Let $n$ be a given positive integer. Alice and Bob play a game. In the beginning, Alice determines an integer polynomial $P(x)$ with degree no more than $n$. Bob doesn’t know $P(x)$, and his goal is to determine whether there exists an integer $k$ such that no integer roots of $P(x) = k$ exist. In each round, Bob can choose a constant $c$. Alice will tell Bob an integer $k$, representing the number of integer $t$ such that $P(t) = c$. Bob needs to pay one dollar for each round. Find the minimum cost such that Bob can guarantee to reach his goal. Proposed by ltf0501
Problem
Source: 2021 Taiwan Mathmatics Olympiad
Tags: polynomial, Integer Polynomial, algebra
28.02.2021 08:02
If $c$ is not an integer, the $k$ given by Alice is trivially 0, and it wastes Bob one dollar. Therefore, let $c$ be an integer. Suppose in the $i$-th round, Bob asks $c_i$. If Bob asks less than $n+1$ times, then Alice can construct $P(x)=a\prod_{i=1}^n(x-c_i)+x$, and Bob still doesn't know the value of $a$. For any $c_{n+1}$ Bob asks, $k_{n+1}$ can be 1 if $a=0$, or be 0 if $a$ is large enough. Therefore, Bob should ask at least $n+1$ times. Let's construct a stragey for Bob to ask at most $n+1$ times. Let $c_i=i$, the game ends if $k_i=0$ for some $i$, or $k_1, k_2, \dots, k_{n+1}\neq 0$. $\because a-b|P(a)-P(b)$, which means the solution to $1, 2, \dots, n+1$ is $n+1$ consecutive integers, ensuring that $P(x)=\pm x+c$. $\Rightarrow$ no integer $k$ such that no roots of $P(x)=k$ exists. Therefore, the answer is $n+1$.
++++
Problem statement:
Please answer these questions about the polynomial game problem, one per line:
1. Who proposed the problem?
2. How much does Bob pay for each round?
3. What minimum cost does the solution give as the answer?

Interface element records
++++
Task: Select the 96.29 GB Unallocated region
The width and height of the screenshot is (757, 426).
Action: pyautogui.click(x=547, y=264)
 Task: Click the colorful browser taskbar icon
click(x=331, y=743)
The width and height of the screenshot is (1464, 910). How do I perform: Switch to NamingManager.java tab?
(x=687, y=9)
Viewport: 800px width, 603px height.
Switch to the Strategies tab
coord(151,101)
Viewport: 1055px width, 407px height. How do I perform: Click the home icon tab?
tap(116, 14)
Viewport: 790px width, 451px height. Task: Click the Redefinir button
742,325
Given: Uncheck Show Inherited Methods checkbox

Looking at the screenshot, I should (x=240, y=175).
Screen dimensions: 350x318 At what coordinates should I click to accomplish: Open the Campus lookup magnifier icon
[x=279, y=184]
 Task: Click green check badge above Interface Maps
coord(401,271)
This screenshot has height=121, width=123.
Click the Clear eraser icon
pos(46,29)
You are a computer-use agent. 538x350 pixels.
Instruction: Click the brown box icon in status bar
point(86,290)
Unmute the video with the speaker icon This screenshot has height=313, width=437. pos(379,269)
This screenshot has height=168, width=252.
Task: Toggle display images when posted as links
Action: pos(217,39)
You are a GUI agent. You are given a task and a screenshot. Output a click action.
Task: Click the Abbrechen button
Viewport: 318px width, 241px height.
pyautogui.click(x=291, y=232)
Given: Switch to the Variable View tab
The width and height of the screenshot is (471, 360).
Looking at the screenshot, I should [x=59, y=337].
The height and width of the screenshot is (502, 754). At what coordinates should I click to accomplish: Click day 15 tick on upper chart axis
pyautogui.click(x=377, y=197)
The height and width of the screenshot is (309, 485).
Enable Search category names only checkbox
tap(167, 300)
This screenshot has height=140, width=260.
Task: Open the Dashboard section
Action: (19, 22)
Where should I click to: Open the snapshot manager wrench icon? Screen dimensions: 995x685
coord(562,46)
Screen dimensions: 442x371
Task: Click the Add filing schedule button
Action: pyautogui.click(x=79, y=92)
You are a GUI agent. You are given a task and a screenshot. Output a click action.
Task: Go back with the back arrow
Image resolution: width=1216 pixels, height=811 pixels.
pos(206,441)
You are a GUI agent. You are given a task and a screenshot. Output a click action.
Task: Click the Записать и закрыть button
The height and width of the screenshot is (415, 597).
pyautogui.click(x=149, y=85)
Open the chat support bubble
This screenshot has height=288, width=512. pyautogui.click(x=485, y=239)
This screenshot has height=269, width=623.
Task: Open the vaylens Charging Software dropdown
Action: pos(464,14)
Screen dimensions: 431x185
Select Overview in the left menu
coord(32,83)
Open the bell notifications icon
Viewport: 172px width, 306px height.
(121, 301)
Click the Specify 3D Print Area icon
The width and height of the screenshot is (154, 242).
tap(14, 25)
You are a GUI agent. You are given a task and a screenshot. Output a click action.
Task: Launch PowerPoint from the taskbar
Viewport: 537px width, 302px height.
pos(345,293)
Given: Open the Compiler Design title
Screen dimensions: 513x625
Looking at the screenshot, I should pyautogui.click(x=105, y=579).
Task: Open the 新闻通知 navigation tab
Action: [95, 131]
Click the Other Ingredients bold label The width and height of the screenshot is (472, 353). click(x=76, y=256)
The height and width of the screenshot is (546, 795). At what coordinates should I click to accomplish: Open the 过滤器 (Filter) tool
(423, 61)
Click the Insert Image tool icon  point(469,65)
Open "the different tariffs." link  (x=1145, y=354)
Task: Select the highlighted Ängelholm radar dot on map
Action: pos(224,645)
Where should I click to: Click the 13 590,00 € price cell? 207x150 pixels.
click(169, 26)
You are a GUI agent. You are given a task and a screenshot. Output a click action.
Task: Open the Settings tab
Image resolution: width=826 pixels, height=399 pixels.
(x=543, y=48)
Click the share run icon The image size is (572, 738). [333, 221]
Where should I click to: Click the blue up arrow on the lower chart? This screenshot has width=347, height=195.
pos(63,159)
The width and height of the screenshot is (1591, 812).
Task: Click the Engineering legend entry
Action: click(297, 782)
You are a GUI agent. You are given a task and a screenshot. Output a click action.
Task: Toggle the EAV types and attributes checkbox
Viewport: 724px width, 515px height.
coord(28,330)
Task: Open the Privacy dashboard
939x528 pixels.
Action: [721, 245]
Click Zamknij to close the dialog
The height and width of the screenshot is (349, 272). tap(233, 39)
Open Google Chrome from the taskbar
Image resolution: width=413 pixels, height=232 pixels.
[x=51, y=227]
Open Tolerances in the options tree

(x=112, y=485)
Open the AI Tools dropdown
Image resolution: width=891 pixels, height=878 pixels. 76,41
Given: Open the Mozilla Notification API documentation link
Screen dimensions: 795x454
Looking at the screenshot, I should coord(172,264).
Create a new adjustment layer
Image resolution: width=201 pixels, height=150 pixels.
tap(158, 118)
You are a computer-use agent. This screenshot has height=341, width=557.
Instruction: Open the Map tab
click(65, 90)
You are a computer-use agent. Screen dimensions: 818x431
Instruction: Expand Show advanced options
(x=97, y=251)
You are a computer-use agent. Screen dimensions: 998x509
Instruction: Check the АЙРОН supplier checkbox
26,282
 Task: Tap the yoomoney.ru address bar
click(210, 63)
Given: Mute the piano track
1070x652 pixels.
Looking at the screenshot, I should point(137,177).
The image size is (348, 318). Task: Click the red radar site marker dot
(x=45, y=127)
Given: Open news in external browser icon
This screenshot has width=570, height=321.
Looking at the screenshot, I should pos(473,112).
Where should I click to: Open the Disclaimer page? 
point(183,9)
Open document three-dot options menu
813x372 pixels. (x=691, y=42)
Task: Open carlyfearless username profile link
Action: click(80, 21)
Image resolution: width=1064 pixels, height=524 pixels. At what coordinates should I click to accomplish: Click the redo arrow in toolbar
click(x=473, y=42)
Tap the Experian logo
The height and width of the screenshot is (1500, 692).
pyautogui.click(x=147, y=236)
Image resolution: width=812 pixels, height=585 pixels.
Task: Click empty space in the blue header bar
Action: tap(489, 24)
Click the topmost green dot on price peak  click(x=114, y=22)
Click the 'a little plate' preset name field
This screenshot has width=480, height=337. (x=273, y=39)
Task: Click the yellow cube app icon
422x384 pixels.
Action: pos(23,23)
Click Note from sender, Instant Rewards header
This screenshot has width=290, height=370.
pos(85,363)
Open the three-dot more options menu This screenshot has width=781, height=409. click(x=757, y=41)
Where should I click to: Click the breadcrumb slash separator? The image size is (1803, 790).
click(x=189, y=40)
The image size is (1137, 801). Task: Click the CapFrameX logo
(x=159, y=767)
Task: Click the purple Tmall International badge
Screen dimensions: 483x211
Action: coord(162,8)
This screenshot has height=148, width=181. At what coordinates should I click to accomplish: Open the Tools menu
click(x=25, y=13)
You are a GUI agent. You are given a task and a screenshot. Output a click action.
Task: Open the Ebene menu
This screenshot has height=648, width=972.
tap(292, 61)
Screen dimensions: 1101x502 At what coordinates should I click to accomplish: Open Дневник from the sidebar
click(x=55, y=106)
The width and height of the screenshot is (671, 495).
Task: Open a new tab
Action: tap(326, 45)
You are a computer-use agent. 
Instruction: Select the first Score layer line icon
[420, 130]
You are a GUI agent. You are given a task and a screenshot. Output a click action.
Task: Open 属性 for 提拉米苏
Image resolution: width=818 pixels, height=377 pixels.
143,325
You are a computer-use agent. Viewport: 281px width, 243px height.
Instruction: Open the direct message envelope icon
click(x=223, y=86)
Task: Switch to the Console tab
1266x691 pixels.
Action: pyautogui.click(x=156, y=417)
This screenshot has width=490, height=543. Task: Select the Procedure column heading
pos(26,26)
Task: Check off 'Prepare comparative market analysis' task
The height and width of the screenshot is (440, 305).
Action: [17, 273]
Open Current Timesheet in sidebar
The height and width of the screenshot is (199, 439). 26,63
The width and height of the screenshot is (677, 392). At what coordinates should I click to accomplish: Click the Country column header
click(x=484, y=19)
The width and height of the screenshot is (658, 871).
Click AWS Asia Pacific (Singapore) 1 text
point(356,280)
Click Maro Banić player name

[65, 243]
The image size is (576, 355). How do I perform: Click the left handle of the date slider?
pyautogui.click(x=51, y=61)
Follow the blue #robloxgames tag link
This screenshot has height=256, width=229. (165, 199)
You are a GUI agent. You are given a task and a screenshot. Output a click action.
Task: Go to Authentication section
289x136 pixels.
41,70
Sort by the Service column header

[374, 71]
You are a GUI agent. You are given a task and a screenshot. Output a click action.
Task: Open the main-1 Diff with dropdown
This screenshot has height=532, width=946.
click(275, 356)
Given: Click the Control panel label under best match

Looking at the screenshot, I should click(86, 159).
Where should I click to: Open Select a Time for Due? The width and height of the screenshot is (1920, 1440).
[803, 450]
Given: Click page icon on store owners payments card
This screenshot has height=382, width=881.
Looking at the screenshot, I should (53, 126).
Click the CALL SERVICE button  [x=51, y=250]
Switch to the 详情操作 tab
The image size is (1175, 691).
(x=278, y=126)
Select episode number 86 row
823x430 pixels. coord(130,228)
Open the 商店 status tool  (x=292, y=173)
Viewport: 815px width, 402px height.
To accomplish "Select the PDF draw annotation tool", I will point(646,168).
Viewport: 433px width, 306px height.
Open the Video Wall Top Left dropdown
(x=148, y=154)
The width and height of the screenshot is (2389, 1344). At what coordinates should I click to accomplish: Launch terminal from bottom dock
++++
Answer to this problem:
1. ltf0501
2. One dollar
3. n+1